5. Classification of controlled environments is limited to non-viable particle monitoring as described in ISO 14644. There are no means to classify cleanrooms based upon the microbial enumeration. Any suggestion that classification includes a microbial population requirement should be removed from the document.

6. The document has a perspective on microbial monitoring that is inconsistent with scientific reality. The limit of detection for microbial testing is substantially higher than one colony forming unit (CFU), a level which is used throughout the document. This erroneous belief leads to numerous misconceptions and overstatements regarding what value environmental monitoring has in the preparation of sterile medicinal products.

7. The document frequently asks for testing of materials, containers, and surfaces, with the expectation that the testing can somehow assure quality. The founding principle of validation is that it can assure confidence in the reliability and appropriateness of the process in ways that testing can never provide.

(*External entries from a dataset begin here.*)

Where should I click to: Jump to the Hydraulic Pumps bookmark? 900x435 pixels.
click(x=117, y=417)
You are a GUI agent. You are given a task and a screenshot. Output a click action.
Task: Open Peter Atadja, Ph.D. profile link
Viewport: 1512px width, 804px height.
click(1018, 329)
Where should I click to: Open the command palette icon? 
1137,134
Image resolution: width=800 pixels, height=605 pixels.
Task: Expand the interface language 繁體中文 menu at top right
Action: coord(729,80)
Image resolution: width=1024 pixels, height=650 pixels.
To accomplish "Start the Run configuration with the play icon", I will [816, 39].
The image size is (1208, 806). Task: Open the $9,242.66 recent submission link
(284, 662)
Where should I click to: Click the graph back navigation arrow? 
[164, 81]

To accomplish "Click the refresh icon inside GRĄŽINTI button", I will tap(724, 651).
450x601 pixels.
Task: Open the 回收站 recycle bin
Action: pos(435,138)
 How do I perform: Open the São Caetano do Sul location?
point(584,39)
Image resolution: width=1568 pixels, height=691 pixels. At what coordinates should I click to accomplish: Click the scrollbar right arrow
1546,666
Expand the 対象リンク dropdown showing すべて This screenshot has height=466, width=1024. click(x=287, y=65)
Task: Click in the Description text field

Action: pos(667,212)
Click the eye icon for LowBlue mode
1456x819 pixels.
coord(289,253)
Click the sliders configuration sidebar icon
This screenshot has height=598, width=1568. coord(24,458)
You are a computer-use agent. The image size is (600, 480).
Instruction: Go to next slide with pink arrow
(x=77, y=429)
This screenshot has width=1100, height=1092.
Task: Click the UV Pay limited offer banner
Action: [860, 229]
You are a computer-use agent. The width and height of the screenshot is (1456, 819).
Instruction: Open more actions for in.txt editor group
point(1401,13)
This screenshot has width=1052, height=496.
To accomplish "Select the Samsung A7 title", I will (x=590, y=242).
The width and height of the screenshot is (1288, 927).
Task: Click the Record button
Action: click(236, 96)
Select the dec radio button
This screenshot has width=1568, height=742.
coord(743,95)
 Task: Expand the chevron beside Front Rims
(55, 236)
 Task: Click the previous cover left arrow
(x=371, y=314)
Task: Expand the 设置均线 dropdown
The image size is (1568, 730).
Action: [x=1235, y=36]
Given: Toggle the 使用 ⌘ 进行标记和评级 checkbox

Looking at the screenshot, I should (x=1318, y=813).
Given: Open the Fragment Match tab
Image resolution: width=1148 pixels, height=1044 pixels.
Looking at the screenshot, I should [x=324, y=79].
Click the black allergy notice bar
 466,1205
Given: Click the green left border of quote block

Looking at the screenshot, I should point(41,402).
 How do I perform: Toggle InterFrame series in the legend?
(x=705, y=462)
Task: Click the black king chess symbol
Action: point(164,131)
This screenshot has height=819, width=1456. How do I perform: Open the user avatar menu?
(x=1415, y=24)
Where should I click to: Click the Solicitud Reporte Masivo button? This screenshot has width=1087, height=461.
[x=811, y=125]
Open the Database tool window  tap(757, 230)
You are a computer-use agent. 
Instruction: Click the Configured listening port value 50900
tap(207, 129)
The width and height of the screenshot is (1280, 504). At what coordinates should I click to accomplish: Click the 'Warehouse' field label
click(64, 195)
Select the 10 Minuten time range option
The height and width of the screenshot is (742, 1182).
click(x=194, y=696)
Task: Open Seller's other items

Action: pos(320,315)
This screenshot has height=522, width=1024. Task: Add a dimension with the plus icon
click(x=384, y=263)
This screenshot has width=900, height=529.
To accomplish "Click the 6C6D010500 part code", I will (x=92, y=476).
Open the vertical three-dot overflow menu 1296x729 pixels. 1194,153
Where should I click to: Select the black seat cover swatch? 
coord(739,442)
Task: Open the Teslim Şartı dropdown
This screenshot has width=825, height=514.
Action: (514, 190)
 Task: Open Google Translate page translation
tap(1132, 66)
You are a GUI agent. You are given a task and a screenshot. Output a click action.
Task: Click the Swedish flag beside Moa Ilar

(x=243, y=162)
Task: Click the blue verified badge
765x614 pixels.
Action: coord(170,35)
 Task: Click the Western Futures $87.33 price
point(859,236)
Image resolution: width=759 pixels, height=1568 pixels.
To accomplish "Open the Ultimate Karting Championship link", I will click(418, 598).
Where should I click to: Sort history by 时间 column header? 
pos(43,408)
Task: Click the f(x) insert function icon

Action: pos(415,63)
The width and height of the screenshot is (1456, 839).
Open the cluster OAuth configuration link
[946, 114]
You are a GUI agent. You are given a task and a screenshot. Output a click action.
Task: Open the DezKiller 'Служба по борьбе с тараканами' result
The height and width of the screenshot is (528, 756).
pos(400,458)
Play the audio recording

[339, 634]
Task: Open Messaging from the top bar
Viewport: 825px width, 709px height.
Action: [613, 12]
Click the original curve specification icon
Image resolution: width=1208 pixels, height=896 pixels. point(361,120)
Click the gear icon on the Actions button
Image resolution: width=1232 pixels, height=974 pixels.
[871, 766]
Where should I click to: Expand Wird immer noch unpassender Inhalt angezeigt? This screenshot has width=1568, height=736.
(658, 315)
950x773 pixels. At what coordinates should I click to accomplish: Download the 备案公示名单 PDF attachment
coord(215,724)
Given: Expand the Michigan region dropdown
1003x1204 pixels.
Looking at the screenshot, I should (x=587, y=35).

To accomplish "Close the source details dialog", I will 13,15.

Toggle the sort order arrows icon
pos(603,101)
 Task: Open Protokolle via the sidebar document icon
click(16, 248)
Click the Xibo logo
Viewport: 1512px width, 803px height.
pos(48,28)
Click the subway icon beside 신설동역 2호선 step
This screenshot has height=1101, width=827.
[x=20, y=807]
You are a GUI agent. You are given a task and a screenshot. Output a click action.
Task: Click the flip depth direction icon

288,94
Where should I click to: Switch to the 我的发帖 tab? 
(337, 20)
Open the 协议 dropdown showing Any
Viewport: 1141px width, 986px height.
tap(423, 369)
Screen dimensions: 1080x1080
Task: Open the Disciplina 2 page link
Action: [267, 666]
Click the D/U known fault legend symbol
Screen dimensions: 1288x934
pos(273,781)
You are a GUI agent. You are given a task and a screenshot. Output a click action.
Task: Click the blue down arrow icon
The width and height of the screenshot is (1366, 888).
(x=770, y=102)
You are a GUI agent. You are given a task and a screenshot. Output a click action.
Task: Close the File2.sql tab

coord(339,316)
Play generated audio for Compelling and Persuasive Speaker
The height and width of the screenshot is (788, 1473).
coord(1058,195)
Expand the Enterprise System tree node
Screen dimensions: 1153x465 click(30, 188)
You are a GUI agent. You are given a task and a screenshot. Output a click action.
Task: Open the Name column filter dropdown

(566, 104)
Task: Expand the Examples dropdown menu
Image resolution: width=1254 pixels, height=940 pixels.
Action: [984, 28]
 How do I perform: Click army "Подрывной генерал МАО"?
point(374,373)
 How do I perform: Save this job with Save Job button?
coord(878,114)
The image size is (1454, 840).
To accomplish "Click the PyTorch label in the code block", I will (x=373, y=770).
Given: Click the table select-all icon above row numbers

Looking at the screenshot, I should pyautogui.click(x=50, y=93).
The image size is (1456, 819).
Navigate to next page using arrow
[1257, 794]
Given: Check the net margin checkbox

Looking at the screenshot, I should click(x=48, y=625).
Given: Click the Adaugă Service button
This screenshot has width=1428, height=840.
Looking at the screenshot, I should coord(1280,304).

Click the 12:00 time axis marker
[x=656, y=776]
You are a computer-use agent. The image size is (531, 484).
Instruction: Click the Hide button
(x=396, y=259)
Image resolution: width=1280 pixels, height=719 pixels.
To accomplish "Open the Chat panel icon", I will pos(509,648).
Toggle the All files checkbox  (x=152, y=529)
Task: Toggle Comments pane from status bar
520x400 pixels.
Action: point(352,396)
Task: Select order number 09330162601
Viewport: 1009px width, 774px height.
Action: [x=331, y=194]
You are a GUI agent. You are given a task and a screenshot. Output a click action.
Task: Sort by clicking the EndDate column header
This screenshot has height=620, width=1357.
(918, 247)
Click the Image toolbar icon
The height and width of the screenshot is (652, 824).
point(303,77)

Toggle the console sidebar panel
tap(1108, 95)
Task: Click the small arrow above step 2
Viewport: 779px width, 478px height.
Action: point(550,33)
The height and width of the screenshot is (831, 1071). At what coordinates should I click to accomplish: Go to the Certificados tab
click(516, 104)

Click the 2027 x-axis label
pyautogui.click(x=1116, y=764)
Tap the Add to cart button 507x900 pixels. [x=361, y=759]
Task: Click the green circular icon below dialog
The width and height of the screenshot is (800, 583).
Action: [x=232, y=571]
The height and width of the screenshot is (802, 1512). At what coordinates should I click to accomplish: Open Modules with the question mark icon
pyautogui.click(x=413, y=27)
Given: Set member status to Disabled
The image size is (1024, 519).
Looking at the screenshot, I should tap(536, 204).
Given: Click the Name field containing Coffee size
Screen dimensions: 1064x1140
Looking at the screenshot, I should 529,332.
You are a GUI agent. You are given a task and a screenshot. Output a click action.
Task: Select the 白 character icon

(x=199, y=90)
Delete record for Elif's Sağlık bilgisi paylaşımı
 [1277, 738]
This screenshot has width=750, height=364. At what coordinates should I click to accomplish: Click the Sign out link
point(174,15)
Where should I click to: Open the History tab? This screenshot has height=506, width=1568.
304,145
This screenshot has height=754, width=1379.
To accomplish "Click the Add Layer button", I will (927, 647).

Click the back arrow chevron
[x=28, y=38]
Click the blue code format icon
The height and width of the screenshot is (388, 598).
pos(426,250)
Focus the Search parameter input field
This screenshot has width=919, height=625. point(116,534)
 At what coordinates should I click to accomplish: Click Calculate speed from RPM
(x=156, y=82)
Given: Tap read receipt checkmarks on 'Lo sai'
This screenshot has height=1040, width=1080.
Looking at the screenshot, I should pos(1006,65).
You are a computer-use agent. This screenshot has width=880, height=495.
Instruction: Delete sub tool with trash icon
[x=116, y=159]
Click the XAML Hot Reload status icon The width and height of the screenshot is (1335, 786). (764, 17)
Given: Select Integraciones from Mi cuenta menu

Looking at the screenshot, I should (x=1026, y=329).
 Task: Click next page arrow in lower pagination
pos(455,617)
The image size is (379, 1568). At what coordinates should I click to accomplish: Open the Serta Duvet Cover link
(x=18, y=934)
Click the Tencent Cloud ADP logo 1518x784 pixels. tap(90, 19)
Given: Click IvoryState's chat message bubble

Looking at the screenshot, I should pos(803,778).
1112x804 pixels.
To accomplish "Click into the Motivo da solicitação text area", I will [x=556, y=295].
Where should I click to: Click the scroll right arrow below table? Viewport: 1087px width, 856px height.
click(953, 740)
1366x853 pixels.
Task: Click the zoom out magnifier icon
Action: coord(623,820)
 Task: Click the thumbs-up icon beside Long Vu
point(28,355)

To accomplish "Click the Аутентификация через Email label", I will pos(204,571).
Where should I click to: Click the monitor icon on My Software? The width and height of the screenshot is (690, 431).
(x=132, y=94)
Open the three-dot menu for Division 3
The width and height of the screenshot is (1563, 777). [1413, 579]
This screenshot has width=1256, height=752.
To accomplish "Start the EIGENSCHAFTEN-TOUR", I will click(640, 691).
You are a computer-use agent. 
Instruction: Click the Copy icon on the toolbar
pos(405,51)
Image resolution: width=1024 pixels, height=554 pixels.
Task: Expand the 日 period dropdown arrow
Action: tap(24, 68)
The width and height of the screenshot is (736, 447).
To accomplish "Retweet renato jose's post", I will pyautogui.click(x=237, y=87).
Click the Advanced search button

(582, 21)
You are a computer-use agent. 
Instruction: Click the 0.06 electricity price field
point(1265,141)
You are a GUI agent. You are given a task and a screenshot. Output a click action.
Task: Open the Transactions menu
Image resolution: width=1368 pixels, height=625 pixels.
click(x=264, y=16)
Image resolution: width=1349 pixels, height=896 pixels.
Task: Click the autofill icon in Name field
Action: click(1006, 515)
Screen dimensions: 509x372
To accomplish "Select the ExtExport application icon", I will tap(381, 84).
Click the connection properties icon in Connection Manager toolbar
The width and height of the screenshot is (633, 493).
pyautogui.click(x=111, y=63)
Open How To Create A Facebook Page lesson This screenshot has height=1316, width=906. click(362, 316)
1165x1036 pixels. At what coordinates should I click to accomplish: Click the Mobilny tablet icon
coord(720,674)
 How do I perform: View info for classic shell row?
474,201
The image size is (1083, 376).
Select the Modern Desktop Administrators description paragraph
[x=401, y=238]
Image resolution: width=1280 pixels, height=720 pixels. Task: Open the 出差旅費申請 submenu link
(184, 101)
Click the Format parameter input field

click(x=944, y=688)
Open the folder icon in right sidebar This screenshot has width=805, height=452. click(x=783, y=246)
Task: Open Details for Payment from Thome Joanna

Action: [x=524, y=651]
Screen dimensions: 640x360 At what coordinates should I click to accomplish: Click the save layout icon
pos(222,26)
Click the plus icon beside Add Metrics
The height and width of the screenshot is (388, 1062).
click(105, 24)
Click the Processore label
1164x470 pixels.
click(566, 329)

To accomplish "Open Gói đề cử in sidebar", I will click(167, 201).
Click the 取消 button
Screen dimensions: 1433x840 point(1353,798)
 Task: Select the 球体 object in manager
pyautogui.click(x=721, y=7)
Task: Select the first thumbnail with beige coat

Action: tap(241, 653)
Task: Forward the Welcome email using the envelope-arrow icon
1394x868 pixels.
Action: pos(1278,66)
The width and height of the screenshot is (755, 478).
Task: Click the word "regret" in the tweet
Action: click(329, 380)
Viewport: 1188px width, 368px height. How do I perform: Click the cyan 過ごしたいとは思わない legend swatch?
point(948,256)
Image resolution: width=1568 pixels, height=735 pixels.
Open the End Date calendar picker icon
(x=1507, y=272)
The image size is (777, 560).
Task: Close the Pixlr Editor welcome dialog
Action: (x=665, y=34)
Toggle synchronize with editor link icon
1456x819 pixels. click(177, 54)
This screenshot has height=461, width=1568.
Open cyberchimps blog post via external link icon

8. The document needs better organization to place related content together (e.g., environmental monitoring, terminal sterilization, barrier system, and lyophilization content can be found in multiple locations). In addition, there is non-exact redundancy of the content (i.e., environmental monitoring, terminal sterilization), which only causes additional confusion.

 

 

Incorrect application of technology

The use and application of barrier systems, isolation technology, and environmental and personnel monitoring are incorrectly described or applied, as follows:

2. Scope–m), Lines 99–101

m) Monitoring systems-including an assessment of the feasibility of the introduction of scientifically sound, modern methods that optimize the detection of environmental contamination.

Comment: This bullet item suggests that there are available means to demonstrate ‘sterility’ or ‘asepsis’ through the use of expanded monitoring. While these methods can be of value, expanding the application of these methods to enable detection of contaminants not currently found is scientifically incorrect because of the analytical and statistical limitations inherent in them. The environments used for sterile (aseptic) operations need not be, and by in large cannot be, ‘sterile’. The conflation of the condition of asepsis with the concept of sterility is both semantically and scientifically erroneous. It is impossible to test sterility in a product environment using any analytical technology. In addition, monitoring must never be invasive to the production processes in a manner that increases risk by adding activity in the critical zone. The increased interventional frequency that would result from the undefined practice of continuous monitoring (entails excessive risk for no additional useful information gained.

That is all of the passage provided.